Top of Records shown

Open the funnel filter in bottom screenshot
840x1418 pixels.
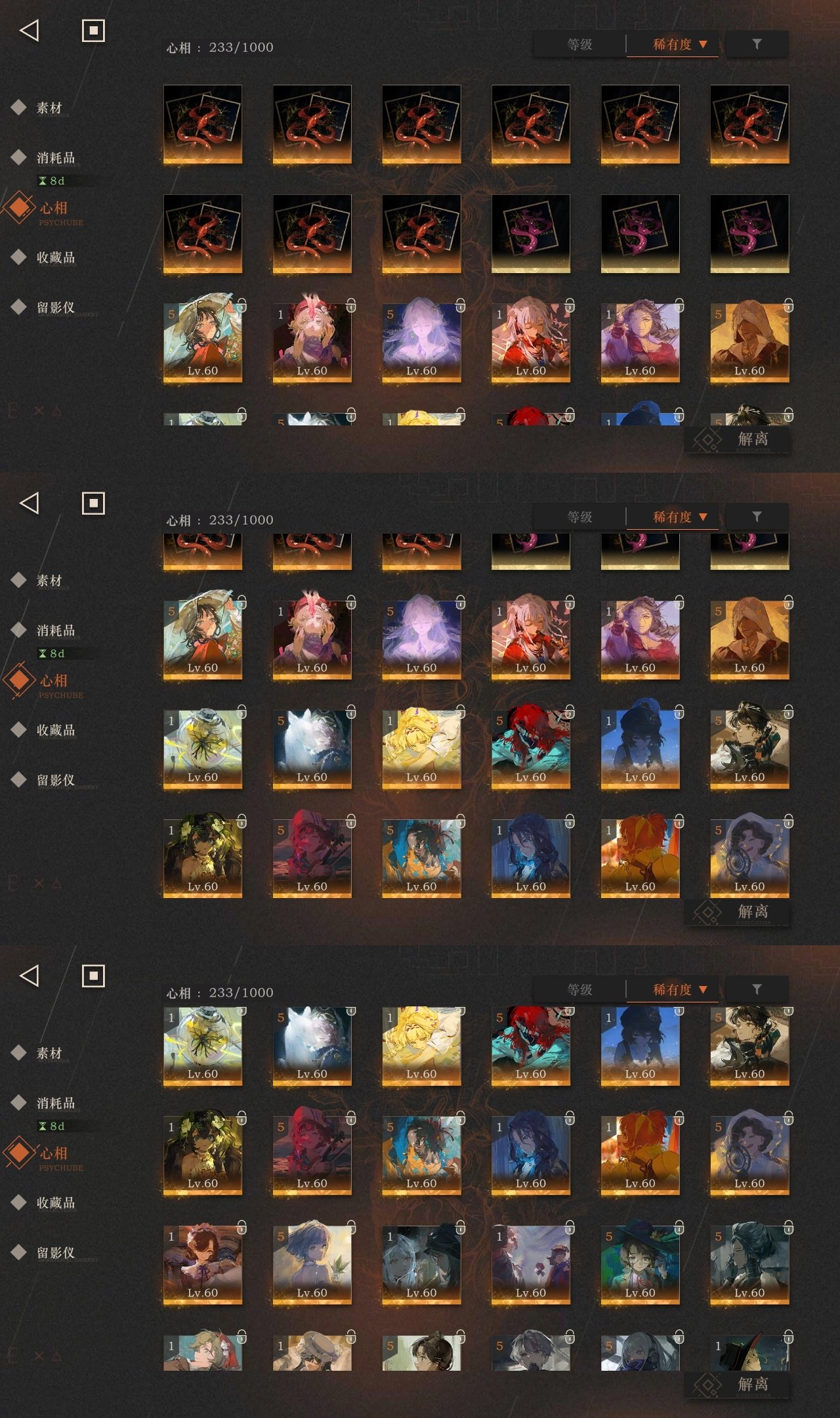click(757, 989)
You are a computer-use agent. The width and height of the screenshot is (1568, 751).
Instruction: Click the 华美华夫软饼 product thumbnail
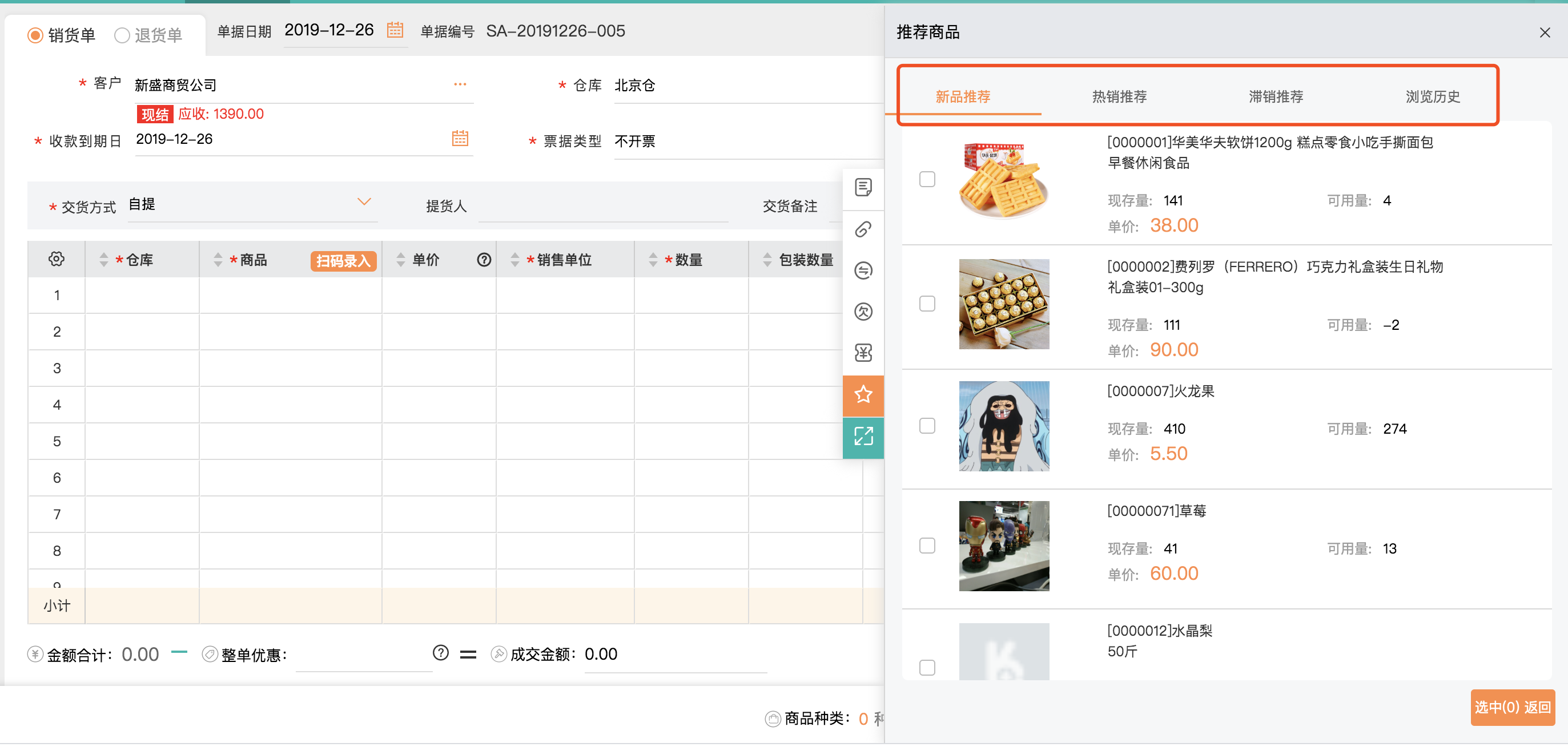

Bottom of Records shown

- **Exercise details**: Wherever the string "screenshot" shows up in a line of the records, count that line once. Report the total alone.

- **Exercise solution**: 2